------ Records for the exercise ------
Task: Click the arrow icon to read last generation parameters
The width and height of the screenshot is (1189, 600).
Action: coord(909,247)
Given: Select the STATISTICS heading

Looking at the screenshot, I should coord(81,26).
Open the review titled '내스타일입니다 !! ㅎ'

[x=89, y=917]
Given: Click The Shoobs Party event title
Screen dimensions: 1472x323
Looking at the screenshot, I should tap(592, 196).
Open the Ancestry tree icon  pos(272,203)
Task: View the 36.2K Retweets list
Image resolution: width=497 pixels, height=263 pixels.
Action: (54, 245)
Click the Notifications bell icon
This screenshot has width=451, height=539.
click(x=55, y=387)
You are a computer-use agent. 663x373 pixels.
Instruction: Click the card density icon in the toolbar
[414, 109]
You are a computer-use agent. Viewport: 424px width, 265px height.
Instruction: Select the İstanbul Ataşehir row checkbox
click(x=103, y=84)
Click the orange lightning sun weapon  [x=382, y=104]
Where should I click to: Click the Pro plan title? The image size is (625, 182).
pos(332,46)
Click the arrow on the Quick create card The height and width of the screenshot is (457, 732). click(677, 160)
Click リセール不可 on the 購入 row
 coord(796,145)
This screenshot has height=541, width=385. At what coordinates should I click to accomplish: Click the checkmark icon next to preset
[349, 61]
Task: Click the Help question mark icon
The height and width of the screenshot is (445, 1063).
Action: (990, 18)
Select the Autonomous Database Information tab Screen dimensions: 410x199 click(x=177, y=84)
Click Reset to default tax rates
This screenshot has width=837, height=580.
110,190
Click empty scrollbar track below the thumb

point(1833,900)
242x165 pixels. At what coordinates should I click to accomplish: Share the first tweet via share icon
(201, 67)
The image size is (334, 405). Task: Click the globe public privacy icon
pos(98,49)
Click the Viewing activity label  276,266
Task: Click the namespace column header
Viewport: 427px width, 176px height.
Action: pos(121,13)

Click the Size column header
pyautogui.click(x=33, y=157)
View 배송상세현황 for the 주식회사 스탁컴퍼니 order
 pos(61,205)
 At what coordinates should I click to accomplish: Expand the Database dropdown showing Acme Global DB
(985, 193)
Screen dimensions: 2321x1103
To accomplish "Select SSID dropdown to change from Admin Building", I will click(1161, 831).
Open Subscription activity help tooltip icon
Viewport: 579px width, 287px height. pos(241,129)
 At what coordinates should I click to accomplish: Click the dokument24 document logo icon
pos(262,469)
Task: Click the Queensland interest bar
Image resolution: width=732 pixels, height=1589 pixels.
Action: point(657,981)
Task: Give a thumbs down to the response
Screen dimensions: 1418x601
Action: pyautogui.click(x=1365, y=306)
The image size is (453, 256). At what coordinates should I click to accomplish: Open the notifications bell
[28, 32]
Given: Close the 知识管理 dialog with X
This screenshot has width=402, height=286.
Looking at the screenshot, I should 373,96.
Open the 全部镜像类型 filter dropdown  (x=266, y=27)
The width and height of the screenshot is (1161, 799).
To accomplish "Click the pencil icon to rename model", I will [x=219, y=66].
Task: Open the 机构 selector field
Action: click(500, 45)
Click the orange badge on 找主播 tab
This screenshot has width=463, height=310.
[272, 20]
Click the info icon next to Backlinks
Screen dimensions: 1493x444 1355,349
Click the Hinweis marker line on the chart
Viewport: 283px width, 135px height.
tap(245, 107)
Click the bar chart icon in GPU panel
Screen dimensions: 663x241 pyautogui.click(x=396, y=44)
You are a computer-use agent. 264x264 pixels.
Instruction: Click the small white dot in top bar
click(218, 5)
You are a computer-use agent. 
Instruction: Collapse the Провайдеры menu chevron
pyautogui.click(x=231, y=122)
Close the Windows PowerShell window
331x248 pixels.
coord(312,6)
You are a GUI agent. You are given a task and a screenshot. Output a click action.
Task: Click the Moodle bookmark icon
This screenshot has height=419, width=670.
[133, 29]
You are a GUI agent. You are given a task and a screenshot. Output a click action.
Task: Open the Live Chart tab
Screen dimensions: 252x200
------
## Directions
Nothing but a number is expected: the count of lines in the data that include the word "agent".

## Written response
6